I think back now about White and how innocent and pure she was in her pajamas, holding her milk bottle. And while all the druggies partied all night long on my island – in fact, they had come from the ends of the Earth to do so at the world famous Full Moon Party – I realize that this time was the best in my life, and with good reason. By living close to nature and interacting with simple people and children, I was able to identify very closely with God and to feel His power in my life.

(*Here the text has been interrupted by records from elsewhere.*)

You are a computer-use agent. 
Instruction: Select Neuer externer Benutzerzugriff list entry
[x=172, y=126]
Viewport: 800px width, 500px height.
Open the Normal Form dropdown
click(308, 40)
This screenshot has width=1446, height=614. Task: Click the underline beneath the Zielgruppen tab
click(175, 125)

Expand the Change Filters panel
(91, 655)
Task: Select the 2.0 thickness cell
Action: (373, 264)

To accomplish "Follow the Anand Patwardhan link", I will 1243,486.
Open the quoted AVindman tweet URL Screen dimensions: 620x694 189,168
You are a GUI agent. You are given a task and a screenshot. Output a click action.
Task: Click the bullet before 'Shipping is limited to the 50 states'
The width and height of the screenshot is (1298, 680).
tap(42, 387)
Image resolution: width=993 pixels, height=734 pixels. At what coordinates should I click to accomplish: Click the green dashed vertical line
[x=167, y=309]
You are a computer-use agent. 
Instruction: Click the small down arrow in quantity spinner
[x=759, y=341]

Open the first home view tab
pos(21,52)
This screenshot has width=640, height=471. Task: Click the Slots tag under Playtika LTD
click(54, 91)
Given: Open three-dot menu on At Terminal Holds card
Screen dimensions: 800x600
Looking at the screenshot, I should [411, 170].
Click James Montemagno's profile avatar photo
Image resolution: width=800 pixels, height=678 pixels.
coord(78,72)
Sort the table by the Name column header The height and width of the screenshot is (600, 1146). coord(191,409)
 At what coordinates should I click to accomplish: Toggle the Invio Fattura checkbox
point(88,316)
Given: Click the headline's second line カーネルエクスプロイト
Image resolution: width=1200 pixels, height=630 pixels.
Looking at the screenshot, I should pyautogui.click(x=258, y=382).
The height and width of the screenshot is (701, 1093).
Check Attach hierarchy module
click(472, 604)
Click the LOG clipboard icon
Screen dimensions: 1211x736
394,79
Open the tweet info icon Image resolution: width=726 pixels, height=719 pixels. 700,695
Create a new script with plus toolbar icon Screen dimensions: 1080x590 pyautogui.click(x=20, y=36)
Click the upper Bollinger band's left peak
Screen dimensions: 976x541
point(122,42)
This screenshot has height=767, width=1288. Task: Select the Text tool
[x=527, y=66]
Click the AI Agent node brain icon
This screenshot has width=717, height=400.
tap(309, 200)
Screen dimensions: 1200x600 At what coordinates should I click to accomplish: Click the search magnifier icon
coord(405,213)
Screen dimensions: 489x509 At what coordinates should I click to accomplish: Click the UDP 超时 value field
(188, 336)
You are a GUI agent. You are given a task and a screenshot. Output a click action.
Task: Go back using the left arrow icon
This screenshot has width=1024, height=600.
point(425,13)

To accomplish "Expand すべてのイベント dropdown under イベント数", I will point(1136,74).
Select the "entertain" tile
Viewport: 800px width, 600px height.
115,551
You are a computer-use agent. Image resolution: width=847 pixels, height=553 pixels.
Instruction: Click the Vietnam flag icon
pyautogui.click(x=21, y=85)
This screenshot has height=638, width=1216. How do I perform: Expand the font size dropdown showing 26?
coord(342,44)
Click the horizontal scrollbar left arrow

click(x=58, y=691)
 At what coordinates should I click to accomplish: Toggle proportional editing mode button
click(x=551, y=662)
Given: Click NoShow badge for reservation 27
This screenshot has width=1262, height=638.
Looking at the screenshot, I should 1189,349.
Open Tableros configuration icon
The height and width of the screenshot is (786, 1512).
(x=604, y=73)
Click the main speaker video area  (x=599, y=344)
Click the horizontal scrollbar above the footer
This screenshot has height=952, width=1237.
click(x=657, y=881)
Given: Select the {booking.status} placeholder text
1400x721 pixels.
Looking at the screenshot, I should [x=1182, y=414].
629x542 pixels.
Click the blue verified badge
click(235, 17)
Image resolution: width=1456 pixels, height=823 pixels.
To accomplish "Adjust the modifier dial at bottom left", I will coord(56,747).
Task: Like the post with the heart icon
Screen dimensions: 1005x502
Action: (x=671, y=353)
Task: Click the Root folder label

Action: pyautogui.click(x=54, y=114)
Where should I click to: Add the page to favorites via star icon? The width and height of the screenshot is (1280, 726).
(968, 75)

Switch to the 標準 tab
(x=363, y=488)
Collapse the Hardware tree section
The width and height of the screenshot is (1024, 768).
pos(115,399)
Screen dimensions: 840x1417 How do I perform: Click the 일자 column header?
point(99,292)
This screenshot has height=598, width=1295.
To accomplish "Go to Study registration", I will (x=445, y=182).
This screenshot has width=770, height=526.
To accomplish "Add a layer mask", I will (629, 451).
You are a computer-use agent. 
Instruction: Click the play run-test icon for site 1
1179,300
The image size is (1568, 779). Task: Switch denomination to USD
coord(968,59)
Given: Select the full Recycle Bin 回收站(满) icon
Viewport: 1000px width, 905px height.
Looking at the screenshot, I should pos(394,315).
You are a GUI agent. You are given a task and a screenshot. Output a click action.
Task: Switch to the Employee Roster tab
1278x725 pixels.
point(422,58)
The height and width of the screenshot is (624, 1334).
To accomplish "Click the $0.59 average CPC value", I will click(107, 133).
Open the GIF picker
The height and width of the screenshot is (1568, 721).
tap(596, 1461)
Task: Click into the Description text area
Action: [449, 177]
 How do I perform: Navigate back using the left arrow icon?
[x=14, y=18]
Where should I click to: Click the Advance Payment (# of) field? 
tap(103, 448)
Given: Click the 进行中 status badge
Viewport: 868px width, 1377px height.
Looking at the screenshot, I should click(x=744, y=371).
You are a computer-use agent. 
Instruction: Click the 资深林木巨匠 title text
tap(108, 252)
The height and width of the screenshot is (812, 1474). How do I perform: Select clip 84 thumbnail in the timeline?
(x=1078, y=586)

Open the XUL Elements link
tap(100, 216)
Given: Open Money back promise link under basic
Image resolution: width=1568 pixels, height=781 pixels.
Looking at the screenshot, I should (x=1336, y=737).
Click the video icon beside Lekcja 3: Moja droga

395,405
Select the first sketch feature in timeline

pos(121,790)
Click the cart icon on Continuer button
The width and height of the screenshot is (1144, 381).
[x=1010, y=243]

In fact I would go so far to say that the times I feel most normal are when I am in the company of animals and children – for they are often untouched by the massive evil which haunts our "global civilization." By seeing the paganism of the European interlopers on my island and the cultural anarchy they brought to the peaceful local Thai people, I was able to treasure the Christian upbringing given to me by my parents. I remember White as representing all that was good about Thailand – along with the elephants.

And, though living in a hut on that far off island at the ends of the Earth, I thanked God that I was an American – because, as my stewardess friend Robin once told me – America is the country that taught me to fight for freedom, a constitutional republic and the God of the Bible.

Traveling from that island to face down the evils of the Killing Fields in Cambodia and the persecution of the Christian Karen hill tribe of Burma and the Hmong of Laos was a very dangerous trek that left me terribly sick and injured in a motorcycle crash.

After that motorcycle crash, I laid on the ground, covered in blood, and I had a total breakdown which lasted for about one minute. It was all I could afford. Still, it was one minute – one moment I will never forget because the Lord said, "Anthony if you want to help the persecuted, the voiceless, the haggard children and child soldiers, don't expect any reward but pain and sickness. Remember, Anthony, there is no buying or selling in the Kingdom of God."

Yet perhaps the most important of moments comes when wisdom takes root. We return to them seeking purified water to fill our empty glass. You might remember the time your mother told you, "Never be ashamed of your station in life; only be ashamed if you hurt other people," and "Give me the flowers now so I can enjoy them. Don't wait for my funeral."

There are moments of relief, when impending disaster passes by like the angel of death over the doorposts marked with lamb's blood. The negative pregnancy or AIDS test. The passing grade. Your plane touching down after a turbulent flight.

Since time will eventually grind the sum total of our lives to dust, it's important that we identify and cherish the moments that define our personal existence. Life is short; if you don't stop and look around once in a while – you could miss it. Like a detective, we must comb through the mundane and rudimentary elements of our daily routines to unearth such hidden jewels. Perhaps these memories are the only jewels we will be allowed to take with us to heaven for eternity.

In the end, we can encourage ourselves by understanding that while we cannot hold back the forces of time, we don't have to allow time to be our master.

And since the future is merely a set of probabilities based on what we do today – the sum of our thoughts, habits, goals and actions – we don't have to live in fear of what may lay around the next bend in the road. We can remember that "God has not given us a spirit of fear, but of power and love and of a sound mind." We can change our bad habits, fix the mistakes of the past and re-inject ourselves into the plan God has for each of our lives. Remember, you can't keep a good man – or woman – down.

By following the advice of Plato – remember, "An unexamined life is not worth living," you can begin such an analysis today. It is my greatest wish that you will do so – this very moment.





Among his many pursuits, journalist Anthony C. LoBaido spent 2008 working with the South Korean armed forces. He also appeared in the definitive Korean documentary on United Nations Secretary General Ban Ki-moon. A longtime contributor to WorldNetDaily.com, LoBaido maintains a blog entitled The Walls of Jericho.